*What to work on*
Reproduce the lines below word for word, starting at the line that contains "You are a computer-use agent. Viewport: 1544px" and stopping after the line that contains "click(874, 19)".

*Material for this exercise*
▼
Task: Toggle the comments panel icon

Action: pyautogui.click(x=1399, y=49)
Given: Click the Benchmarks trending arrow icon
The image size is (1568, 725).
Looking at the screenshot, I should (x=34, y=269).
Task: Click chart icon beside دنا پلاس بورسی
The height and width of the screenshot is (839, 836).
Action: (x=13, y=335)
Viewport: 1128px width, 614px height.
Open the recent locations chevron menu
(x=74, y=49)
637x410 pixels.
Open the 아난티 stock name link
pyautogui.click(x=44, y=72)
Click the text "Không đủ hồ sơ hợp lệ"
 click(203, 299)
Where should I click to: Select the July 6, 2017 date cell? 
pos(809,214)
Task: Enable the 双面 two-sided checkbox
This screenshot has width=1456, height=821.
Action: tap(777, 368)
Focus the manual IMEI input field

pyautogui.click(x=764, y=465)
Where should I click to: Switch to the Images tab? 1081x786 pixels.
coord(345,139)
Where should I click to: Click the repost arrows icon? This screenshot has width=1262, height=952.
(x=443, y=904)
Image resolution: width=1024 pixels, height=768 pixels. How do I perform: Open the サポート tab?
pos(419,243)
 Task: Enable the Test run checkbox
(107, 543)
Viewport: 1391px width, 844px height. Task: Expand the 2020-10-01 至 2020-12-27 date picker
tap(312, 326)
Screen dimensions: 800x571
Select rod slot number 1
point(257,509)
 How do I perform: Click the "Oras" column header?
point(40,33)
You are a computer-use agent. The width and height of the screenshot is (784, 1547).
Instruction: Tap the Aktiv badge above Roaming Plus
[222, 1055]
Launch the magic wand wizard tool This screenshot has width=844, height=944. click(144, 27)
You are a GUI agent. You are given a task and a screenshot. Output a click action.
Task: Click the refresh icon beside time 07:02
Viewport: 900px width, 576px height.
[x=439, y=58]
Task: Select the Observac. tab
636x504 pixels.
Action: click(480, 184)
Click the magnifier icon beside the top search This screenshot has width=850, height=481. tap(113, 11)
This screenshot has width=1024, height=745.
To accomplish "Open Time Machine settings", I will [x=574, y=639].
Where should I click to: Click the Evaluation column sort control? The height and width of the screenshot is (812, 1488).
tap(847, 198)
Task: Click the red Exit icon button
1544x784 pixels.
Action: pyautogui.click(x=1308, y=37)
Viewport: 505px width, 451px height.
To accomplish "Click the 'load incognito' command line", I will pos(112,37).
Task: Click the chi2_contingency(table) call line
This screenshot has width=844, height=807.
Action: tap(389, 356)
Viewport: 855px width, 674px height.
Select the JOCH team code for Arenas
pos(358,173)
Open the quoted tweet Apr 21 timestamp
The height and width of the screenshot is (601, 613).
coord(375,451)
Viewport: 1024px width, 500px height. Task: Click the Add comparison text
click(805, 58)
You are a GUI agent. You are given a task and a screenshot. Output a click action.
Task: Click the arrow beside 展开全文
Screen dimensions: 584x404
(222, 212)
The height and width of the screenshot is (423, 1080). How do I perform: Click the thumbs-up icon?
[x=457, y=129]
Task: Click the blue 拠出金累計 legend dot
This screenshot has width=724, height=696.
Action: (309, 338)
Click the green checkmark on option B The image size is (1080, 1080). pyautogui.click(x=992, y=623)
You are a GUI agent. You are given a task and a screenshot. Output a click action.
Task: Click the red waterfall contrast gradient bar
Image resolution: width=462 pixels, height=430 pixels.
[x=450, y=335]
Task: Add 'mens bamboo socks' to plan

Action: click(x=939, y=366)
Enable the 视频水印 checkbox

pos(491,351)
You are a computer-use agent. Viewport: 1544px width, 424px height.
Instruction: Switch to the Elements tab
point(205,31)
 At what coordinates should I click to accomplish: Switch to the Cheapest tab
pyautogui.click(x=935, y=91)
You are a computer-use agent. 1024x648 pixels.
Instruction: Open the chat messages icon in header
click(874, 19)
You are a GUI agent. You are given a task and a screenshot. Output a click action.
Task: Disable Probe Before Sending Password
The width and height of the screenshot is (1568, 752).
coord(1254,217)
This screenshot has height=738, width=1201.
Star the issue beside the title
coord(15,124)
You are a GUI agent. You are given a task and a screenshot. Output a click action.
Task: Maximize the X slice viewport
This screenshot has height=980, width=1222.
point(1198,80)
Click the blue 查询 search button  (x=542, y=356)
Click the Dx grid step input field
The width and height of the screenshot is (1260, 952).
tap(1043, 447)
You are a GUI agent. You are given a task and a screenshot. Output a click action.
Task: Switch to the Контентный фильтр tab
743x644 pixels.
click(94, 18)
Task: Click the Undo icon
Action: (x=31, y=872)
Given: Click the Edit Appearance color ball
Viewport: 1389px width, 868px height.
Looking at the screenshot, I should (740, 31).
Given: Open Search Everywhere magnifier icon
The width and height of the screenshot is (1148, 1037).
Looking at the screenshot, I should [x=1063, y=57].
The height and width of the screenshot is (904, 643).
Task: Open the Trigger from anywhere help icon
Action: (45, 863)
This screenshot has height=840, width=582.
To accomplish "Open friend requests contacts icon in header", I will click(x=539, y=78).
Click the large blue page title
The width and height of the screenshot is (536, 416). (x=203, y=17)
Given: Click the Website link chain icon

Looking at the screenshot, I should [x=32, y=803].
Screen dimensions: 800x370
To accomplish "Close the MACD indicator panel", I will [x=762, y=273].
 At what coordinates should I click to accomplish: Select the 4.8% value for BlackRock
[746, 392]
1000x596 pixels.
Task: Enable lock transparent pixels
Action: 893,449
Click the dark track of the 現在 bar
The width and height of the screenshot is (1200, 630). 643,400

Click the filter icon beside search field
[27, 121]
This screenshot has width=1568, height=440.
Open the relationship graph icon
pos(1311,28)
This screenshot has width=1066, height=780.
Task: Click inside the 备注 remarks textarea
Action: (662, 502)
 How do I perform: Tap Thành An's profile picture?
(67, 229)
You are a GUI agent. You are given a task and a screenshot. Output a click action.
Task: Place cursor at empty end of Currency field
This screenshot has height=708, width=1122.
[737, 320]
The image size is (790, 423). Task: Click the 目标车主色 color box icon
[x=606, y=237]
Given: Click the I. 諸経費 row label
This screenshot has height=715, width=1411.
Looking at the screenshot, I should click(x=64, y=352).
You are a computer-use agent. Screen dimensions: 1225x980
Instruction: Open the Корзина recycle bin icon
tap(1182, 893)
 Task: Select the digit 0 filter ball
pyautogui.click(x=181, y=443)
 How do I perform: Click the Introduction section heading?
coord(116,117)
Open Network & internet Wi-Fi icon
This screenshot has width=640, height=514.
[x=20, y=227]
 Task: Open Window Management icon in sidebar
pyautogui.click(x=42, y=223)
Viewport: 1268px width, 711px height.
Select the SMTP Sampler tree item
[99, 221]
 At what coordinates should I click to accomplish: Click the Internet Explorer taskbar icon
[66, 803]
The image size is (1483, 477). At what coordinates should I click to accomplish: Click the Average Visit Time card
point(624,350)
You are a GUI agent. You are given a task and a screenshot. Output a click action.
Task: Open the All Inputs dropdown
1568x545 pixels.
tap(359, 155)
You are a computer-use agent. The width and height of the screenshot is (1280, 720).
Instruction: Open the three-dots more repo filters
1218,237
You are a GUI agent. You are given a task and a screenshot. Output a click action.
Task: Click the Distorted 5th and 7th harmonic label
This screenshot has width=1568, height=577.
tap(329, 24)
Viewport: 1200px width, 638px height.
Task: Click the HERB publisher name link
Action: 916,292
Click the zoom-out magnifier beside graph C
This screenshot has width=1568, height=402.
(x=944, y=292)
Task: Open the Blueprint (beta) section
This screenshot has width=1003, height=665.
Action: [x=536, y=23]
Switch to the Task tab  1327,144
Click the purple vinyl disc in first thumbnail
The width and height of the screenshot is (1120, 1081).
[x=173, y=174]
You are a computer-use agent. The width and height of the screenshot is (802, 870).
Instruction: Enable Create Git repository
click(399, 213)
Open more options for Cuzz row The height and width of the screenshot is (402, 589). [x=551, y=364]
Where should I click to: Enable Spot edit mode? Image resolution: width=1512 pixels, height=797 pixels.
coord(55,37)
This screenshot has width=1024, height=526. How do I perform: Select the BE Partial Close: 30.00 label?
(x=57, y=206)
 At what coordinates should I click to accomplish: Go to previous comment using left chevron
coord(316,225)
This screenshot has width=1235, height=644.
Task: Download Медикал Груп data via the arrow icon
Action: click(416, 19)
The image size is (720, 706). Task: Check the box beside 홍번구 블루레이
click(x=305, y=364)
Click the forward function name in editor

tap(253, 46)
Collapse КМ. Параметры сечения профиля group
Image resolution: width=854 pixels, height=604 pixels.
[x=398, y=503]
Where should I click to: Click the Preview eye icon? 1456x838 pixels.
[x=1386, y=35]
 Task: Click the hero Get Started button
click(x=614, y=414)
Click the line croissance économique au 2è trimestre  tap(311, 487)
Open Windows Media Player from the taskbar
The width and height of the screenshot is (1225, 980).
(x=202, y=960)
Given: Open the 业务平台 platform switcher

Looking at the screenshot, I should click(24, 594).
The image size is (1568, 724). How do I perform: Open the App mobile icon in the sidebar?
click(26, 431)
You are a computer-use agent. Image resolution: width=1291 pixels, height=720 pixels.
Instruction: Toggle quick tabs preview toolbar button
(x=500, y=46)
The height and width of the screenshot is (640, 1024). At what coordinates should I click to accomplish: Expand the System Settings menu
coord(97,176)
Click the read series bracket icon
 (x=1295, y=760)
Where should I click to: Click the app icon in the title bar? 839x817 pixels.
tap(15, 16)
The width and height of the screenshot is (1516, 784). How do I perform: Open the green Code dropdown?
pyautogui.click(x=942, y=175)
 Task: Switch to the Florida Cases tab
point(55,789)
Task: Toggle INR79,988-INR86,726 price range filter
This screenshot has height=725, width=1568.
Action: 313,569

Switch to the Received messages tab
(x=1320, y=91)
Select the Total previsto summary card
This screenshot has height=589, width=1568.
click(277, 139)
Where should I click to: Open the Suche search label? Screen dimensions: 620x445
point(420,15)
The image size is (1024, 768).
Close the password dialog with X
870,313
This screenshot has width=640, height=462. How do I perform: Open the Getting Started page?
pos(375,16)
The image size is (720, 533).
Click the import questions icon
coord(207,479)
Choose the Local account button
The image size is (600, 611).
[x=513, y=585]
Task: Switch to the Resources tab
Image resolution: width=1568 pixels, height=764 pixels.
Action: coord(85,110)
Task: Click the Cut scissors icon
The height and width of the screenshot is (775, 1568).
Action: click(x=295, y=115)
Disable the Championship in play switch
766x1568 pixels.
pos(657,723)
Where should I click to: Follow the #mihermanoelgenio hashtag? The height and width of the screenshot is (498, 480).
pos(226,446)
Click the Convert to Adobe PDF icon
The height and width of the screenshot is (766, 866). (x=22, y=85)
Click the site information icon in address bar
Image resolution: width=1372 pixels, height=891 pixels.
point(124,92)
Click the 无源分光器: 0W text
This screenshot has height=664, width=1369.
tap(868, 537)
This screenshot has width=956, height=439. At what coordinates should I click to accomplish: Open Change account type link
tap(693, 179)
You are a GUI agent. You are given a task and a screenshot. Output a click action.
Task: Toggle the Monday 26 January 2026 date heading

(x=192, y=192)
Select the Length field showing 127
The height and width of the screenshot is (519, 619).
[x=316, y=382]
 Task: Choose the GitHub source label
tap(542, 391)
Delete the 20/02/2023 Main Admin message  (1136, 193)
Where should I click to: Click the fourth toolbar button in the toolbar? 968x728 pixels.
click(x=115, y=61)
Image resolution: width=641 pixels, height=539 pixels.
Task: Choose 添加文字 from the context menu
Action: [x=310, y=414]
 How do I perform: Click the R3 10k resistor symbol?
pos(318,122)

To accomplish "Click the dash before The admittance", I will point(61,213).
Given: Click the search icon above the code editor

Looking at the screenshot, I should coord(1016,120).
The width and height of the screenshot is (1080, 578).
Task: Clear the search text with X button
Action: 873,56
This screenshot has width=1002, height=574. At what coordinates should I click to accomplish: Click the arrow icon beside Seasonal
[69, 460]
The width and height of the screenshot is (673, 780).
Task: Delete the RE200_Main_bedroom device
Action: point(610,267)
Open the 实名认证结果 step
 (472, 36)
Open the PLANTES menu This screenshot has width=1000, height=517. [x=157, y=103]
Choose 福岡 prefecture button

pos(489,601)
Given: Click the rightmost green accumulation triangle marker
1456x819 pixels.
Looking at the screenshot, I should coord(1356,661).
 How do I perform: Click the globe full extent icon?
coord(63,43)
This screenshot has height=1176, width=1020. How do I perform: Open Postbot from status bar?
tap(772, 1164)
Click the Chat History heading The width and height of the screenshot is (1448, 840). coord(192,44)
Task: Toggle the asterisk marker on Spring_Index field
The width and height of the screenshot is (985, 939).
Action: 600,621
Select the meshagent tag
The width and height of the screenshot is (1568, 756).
▲
*Complete output*
You are a computer-use agent. Viewport: 1544px width, 424px height.
Instruction: Switch to the Elements tab
point(205,31)
 At what coordinates should I click to accomplish: Switch to the Cheapest tab
pyautogui.click(x=935, y=91)
You are a computer-use agent. 1024x648 pixels.
Instruction: Open the chat messages icon in header
click(874, 19)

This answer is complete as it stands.